Why backups fail without anyone noticing
People assume a backup is a one-time setup: switch it on, walk away, sleep soundly. In reality, backups break for all sorts of mundane reasons. The external drive fills up. A software update changes a setting. A password expires and the cloud sync quietly stops authenticating. The laptop the backup ran from gets replaced and nobody reconnects it.
None of these throw up a dramatic warning. There's no alarm, no flashing red light. The backup simply stops, and life carries on as normal until a hard drive dies, a laptop gets stolen from a car in Reading, or someone clicks the wrong link and ransomware locks the lot. That's the moment people discover their "automatic" backup last ran in January.
The 3-2-1 rule, in plain English
If you take one thing away from this, make it the 3-2-1 rule. It's the standard I set up for every business I work with, and it's genuinely simple. Keep three copies of anything important. Store them on two different types of media. And keep one copy off-site.
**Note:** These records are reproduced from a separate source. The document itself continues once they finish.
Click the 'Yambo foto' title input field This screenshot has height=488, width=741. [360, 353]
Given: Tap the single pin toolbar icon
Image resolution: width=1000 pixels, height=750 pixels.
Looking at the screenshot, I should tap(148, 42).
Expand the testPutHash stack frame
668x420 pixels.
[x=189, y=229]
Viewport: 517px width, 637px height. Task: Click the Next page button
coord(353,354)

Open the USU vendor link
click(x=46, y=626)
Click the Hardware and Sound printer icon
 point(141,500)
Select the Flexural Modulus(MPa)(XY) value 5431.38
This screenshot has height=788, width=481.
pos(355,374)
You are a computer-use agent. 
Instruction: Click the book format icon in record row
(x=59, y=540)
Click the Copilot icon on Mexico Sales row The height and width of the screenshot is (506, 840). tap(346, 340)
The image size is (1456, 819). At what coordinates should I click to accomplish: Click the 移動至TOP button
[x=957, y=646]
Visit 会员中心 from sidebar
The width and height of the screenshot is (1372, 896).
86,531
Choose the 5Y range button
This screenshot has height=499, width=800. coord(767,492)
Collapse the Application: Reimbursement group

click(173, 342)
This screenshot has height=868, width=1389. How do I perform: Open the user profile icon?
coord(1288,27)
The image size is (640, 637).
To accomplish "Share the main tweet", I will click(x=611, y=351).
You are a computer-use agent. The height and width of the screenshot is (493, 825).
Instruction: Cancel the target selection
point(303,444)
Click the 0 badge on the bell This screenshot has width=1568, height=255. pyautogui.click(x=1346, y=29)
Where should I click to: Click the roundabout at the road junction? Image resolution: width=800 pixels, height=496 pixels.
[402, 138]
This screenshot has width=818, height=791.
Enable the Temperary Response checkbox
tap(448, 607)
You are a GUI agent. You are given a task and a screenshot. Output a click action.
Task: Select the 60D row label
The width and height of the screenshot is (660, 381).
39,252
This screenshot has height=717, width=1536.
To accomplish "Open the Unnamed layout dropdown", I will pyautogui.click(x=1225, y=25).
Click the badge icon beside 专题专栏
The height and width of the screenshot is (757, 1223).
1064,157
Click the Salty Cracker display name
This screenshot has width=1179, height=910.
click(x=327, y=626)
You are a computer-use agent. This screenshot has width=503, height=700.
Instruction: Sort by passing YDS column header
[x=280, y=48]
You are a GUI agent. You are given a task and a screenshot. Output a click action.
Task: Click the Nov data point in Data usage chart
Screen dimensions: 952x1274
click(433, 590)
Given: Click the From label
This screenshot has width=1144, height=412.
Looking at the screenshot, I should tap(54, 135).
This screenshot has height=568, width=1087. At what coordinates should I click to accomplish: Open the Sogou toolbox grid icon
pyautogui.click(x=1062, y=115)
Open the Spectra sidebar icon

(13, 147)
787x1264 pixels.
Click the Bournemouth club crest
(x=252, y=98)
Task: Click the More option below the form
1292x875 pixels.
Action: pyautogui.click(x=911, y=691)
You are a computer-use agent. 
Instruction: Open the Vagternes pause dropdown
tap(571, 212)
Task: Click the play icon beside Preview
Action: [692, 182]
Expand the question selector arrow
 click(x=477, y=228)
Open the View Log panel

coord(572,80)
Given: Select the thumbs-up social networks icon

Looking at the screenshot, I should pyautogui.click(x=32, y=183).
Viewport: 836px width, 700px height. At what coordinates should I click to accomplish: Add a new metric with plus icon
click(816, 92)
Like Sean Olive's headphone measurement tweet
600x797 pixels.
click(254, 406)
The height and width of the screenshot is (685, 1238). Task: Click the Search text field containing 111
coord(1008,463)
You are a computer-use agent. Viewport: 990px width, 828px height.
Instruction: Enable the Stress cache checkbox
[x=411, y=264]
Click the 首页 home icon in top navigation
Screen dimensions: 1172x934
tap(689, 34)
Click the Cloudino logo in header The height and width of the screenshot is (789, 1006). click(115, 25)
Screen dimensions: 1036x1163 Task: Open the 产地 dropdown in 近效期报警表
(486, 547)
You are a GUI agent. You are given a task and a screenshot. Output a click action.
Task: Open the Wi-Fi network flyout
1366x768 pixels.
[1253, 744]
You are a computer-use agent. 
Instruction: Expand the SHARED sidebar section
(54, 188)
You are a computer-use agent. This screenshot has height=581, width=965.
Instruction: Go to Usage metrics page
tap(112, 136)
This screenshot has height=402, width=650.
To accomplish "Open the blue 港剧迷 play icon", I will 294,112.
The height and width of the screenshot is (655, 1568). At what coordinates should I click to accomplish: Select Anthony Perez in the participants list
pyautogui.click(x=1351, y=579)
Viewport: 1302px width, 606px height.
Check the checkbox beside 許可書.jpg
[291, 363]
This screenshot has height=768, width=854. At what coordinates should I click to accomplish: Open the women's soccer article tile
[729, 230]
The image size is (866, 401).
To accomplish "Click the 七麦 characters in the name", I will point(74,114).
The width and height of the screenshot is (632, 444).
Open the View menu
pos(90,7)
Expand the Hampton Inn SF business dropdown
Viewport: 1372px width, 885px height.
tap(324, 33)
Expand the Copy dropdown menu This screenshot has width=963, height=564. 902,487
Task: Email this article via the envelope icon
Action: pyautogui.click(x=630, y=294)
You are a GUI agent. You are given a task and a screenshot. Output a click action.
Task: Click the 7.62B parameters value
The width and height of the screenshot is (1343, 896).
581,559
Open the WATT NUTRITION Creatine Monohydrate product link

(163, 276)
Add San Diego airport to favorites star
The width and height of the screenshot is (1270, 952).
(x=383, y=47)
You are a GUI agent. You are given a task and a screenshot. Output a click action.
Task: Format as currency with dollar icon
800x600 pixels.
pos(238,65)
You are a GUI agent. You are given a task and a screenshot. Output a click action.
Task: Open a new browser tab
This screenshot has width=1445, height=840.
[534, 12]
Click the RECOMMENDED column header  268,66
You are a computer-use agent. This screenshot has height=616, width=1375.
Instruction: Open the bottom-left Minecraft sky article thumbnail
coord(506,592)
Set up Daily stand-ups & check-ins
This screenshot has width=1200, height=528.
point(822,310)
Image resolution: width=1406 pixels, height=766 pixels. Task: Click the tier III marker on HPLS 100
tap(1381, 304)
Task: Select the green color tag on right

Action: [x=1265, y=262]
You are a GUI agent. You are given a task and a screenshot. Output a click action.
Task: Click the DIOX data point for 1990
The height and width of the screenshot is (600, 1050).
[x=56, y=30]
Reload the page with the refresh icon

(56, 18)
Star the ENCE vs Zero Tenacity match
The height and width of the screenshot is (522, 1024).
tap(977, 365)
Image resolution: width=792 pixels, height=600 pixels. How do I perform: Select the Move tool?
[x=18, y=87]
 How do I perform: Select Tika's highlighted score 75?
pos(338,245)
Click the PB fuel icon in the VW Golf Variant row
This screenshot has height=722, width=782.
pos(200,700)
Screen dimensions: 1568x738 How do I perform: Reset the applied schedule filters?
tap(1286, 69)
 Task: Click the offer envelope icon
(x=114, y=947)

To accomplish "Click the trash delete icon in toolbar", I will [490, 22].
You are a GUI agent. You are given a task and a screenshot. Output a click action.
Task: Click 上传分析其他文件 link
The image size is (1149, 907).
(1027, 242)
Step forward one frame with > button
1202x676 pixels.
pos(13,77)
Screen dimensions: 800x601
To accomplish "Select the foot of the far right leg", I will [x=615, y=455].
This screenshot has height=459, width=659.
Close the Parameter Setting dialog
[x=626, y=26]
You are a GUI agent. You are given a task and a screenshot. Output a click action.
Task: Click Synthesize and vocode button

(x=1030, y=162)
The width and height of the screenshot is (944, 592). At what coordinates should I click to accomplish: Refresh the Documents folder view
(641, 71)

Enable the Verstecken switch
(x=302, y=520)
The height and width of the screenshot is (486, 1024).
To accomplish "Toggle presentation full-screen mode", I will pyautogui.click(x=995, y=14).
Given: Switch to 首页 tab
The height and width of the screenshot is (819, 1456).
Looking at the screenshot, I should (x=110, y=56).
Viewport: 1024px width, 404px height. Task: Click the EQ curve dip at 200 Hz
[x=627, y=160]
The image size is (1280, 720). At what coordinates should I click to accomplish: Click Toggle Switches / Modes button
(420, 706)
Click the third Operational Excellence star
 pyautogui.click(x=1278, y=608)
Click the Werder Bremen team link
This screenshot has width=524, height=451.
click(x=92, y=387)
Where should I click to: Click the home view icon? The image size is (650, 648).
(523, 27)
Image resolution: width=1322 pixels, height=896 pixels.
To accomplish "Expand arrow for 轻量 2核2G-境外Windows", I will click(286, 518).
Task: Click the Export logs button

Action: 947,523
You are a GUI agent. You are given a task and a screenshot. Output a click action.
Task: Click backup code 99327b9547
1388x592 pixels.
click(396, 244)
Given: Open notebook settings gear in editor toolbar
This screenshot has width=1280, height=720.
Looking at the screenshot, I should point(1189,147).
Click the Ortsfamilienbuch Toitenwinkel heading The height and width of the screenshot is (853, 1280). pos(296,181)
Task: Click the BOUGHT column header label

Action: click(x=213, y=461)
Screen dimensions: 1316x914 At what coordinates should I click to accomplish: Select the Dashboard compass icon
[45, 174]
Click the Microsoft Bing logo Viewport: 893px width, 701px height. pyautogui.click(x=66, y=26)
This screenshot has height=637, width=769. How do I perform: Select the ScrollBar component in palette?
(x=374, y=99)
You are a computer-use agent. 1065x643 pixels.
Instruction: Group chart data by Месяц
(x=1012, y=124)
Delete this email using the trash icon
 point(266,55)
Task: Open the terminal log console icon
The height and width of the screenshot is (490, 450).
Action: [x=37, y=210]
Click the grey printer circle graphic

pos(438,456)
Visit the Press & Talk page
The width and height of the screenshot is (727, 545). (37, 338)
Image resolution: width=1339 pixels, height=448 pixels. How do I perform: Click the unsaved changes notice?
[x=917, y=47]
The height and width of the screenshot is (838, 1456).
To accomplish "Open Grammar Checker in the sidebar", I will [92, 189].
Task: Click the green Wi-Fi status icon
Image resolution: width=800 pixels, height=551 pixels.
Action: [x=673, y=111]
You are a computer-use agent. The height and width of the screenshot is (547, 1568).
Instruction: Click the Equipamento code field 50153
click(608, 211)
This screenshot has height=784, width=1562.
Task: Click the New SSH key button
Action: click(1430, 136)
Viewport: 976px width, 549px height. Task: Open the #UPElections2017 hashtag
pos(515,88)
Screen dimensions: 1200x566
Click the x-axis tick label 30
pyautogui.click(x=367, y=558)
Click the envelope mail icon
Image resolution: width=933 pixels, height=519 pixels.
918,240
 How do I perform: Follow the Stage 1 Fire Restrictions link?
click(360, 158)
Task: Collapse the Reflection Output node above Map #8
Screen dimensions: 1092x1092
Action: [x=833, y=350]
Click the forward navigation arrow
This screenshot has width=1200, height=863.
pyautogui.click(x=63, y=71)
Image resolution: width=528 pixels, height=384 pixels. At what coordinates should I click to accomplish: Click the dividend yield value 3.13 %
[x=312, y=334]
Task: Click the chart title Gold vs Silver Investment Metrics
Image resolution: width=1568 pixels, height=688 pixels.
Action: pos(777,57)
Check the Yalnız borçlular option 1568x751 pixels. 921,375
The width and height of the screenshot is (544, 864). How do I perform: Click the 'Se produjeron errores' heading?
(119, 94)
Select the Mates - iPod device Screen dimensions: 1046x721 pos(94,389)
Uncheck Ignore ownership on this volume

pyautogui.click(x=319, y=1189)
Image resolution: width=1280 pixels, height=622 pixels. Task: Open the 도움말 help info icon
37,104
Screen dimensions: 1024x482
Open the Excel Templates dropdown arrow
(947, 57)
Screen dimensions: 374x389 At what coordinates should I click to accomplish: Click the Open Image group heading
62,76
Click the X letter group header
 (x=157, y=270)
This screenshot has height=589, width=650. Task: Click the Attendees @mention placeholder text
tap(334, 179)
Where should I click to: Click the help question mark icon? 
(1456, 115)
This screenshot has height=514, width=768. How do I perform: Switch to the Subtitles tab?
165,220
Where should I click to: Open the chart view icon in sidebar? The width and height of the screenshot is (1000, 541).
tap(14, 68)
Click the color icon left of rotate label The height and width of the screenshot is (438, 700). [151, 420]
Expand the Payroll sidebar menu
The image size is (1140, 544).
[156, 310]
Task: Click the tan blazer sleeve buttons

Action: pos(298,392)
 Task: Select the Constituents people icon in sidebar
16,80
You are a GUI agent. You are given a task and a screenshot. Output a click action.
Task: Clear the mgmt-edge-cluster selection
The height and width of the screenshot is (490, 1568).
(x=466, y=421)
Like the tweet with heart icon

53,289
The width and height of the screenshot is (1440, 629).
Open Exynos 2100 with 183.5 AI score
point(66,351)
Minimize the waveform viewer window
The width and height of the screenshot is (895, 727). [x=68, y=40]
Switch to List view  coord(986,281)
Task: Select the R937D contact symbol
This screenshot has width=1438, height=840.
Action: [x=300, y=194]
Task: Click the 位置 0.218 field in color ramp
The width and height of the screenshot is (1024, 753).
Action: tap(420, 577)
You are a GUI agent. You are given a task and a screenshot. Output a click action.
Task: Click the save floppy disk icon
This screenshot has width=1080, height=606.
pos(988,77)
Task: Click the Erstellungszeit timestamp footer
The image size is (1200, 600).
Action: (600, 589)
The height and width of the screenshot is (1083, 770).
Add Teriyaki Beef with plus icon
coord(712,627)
For a small business that usually means: the live copy on your computer, a second copy on a local network drive or external disk, and a third backed up to the cloud. If your office floods or a thief walks off with your kit, the off-site copy is the one that saves you. One client of mine in Marlow lost a laptop to a break-in last year and was back up and running within a couple of hours, because the cloud copy was sitting there waiting. That's the difference between an inconvenience and a catastrophe.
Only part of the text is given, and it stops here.